Why didn’t Ford act earlier on Omicron?

Happy New Year — or should we say, here we go again? Just three days into 2022, Ontarians were greeted by the sight of an ashen-faced Premier Doug Ford intoning that the new wave of the pandemic is like “nothing we’ve ever seen” and that a “tsunami” of cases is about to swamp the province’s health-care system. With hundreds of thousands of new daily COVID-19 cases possible in the coming weeks, Ford warned, even a one per cent hospitalization rate would mean 1,000 to 2,000 people arriving at hospital each day — an unsustainable situation, particularly as hospital workers themselves fall ill and can’t come to work. Concluded Ford, “Omicron isn’t like the other variants: It’s much, much more transmissible so the math isn’t on our side.”

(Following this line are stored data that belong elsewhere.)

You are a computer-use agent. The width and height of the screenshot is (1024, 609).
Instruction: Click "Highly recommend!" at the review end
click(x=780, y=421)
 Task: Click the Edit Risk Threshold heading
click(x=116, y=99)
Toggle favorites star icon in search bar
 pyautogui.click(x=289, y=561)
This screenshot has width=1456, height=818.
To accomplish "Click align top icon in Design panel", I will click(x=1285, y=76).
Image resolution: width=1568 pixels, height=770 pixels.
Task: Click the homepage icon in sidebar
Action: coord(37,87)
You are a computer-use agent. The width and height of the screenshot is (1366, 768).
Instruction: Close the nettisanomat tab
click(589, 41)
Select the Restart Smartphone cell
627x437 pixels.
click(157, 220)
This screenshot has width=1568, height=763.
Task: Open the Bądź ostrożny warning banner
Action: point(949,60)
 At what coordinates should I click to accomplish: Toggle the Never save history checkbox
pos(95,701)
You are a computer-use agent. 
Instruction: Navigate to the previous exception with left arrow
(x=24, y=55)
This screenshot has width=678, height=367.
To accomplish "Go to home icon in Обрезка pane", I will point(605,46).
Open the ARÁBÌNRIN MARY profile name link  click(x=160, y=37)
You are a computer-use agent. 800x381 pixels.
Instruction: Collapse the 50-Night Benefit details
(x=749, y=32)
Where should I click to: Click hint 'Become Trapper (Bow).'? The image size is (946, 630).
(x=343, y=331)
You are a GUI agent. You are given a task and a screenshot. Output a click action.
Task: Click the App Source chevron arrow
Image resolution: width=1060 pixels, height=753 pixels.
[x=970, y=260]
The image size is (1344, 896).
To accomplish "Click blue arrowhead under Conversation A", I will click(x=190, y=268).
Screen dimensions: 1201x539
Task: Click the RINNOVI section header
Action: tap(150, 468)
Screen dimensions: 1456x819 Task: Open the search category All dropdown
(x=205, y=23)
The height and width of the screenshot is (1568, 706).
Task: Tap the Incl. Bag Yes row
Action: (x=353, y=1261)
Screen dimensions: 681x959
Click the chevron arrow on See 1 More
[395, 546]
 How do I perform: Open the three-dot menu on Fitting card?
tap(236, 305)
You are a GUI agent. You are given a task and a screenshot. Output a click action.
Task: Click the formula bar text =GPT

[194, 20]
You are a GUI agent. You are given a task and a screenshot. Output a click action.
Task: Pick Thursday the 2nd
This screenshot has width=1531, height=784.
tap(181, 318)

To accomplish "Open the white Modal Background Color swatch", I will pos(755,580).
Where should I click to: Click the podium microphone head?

This is true — but it’s not news. Ford had the math three weeks ago, when the Ontario Science Table reported that it had tracked 30 cases of Omicron per million inhabitants as of Dec. 10. That’s 450 cases for a province of 15 million people. By then, the world knew that Omicron cases double every two to three days. So if current levels of contacts were maintained, Ontario would have roughly 30,000 cases a day by Dec. 28.

From there, the numbers can explode into the hundreds of thousands a day — the situation Ford says the province could be facing this month. The Science Table even provided a handy, if horrifying graph in Christmas colours of red and green, illustrating what would happen if the government didn’t take action immediately. The Table recommended a “circuit breaker” to reduce contacts between Ontarians by 50 per cent. That would have held cases down to 5,000 a day, instead of whatever it is now, which we don’t even know because the province’s test capacity is maxxed out.

Instead, on Dec. 17, Ford announced a 50 per cent reduction in capacity in a host of businesses and venues . But it didn’t apply to weddings, funerals, or other religious services. Alcohol and food sales were restricted, restaurant tables limited to 10 diners, and dancing and singing prohibited apart from performers. As for indoor gatherings, they were capped at 10 people, and 50 for outdoor gatherings. Boosters were made available for more age groups, producing a veritable Hunger Games scenario that crashed the government’s website as millions of people struggled to book appointments.